Für Vollzeittätigkeiten, die von Tarifverträgen erfaßt sind, könnten Ausnahmen allenfalls dann in Betracht kommen, wenn der Versicherte nach seinem Gesundheitszustand zwar an sich noch Vollzeittätigkeiten verrichten kann, aber nicht in der Lage ist, diese unter den in Betrieben in der Regel üblichen Arbeitsbedingungen zu verrichten, oder wenn ein Versicherter zwar aus gesundheitlichen Gründen noch Vollzeittätigkeiten unter solchen Bedingungen verrichten kann, er aber aus gesundheitlichen Gründen nicht in der Lage ist, Arbeitsplätze dieser Art von seiner Wohnung aus aufzusuchen. Diese Voraussetzungen liegen jedoch beim Kläger nicht vor. Da er in Deutschland nur ungelernte Arbeiten ausgeführt hat und noch in der Lage ist, vollschichtig körperlich leichte Arbeiten unter Vermeidung von bronchialreizenden Einflüssen unter den, hiervon abgesehen, in Betrieben in der Regel üblichen Arbeitsbedingungen zu verrichten, und er solche Arbeitsplätze von seiner Wohnung auch aufsuchen kann, kann er zumutbar auf solche Tätigkeiten verwiesen werden.
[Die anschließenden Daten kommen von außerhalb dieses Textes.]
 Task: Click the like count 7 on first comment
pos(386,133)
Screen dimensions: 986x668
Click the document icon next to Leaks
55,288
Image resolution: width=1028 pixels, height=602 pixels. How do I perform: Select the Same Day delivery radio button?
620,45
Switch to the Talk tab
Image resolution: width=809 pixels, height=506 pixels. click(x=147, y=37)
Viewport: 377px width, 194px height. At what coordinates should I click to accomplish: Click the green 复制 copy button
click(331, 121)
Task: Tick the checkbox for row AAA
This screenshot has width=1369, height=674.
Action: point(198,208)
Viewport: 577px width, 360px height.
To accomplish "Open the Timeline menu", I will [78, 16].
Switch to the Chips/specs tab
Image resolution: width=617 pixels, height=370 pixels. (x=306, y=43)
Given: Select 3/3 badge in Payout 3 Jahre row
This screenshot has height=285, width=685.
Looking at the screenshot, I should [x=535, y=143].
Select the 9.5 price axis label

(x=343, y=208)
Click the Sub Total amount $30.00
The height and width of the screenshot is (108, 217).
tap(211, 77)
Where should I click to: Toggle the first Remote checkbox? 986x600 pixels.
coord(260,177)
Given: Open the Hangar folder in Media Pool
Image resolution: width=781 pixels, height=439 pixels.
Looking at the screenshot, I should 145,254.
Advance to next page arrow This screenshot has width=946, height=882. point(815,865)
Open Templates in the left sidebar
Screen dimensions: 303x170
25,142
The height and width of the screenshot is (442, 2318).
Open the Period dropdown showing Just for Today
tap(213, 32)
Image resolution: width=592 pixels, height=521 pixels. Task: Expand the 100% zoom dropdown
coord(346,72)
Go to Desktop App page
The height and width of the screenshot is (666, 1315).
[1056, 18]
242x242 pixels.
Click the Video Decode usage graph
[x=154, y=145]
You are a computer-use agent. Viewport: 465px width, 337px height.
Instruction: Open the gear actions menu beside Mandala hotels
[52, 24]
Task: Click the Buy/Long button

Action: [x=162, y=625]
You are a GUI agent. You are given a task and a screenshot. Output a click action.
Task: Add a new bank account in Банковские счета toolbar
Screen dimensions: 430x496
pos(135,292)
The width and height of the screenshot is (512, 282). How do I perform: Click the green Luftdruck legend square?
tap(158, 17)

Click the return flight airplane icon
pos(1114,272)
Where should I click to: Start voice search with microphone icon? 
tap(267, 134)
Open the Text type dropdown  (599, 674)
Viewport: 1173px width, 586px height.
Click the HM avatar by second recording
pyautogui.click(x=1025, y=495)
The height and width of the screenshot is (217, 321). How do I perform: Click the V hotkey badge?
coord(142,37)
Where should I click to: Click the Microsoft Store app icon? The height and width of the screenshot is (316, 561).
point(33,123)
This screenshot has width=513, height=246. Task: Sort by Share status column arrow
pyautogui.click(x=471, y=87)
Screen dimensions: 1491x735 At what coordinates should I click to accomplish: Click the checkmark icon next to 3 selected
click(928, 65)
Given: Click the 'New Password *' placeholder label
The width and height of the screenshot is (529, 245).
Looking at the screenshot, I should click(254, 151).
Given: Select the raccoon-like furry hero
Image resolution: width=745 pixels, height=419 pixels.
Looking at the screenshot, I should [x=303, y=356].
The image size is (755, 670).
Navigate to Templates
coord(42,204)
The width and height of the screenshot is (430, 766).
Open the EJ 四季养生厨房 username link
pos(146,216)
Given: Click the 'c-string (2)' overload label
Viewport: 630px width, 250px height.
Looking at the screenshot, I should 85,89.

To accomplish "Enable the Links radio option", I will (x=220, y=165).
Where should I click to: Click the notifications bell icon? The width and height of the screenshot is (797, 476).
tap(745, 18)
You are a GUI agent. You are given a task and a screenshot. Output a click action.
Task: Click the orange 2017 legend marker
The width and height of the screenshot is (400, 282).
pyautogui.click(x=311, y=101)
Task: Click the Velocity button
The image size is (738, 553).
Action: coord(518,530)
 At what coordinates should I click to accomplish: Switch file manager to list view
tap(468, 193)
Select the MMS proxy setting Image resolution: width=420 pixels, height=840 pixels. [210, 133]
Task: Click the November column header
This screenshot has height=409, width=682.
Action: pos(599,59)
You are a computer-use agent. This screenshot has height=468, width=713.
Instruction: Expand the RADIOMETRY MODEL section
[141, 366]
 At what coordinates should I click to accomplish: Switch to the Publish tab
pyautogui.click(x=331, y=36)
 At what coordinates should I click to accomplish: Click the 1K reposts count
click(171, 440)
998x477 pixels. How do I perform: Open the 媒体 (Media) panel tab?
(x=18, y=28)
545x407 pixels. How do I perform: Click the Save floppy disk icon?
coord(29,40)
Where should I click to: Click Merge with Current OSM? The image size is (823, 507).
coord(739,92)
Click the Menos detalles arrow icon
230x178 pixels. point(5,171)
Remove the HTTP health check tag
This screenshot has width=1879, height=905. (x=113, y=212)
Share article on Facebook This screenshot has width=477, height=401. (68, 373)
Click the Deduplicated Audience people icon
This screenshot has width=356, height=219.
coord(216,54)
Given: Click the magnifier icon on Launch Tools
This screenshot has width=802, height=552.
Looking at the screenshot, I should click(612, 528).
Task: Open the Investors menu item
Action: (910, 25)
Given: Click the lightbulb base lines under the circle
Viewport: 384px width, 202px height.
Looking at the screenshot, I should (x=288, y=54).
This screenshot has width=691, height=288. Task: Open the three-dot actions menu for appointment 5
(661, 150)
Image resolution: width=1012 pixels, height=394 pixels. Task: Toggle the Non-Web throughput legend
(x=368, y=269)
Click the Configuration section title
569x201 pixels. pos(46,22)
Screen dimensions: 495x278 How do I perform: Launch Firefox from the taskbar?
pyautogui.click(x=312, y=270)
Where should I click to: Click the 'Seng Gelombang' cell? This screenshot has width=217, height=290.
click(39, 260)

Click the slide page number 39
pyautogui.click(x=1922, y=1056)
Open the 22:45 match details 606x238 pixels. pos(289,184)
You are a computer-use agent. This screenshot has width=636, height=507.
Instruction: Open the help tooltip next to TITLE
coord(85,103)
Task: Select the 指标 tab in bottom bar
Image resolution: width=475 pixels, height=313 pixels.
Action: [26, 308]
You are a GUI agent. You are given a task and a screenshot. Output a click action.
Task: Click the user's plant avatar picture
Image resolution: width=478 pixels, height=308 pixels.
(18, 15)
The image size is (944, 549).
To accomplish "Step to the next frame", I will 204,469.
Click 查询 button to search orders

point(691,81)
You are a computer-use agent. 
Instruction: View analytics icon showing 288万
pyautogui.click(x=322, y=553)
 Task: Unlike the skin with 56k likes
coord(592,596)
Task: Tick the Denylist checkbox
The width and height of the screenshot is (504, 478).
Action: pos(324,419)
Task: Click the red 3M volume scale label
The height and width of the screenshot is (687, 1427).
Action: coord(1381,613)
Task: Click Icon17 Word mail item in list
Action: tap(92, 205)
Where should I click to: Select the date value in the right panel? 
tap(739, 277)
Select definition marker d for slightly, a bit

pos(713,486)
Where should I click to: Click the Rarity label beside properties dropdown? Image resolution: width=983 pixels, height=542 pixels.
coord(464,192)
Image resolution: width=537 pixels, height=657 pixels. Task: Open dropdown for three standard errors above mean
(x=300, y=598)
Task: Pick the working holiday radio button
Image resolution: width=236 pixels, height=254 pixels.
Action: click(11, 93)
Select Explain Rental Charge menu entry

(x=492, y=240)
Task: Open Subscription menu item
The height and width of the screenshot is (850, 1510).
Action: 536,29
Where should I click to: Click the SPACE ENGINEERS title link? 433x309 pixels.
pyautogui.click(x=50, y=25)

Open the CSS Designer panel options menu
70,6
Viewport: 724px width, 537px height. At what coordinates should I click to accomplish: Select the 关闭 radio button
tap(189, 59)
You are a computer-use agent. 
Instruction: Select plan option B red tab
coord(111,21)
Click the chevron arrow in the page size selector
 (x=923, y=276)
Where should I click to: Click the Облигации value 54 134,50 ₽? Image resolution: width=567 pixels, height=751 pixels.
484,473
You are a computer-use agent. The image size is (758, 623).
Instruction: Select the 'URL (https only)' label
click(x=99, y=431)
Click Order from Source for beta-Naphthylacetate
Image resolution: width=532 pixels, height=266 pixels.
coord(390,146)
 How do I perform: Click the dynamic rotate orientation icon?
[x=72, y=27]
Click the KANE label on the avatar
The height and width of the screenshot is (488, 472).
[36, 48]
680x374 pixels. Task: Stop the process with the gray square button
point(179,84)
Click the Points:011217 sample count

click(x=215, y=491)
Ob für Tätigkeiten, die nicht von Tarifverträgen erfaßt werden, darüber hinaus auch andere Ausnahmen gemacht werden können, bedarf hier keiner Untersuchung, weil die Tätigkeiten, die der Kläger noch verrichten kann, von Tarifverträgen erfaßt sind.
Die Revision des Klägers war daher zurückzuweisen.
Die Kostenentscheidung beruht auf § 193 Sozialgerichtsgesetz.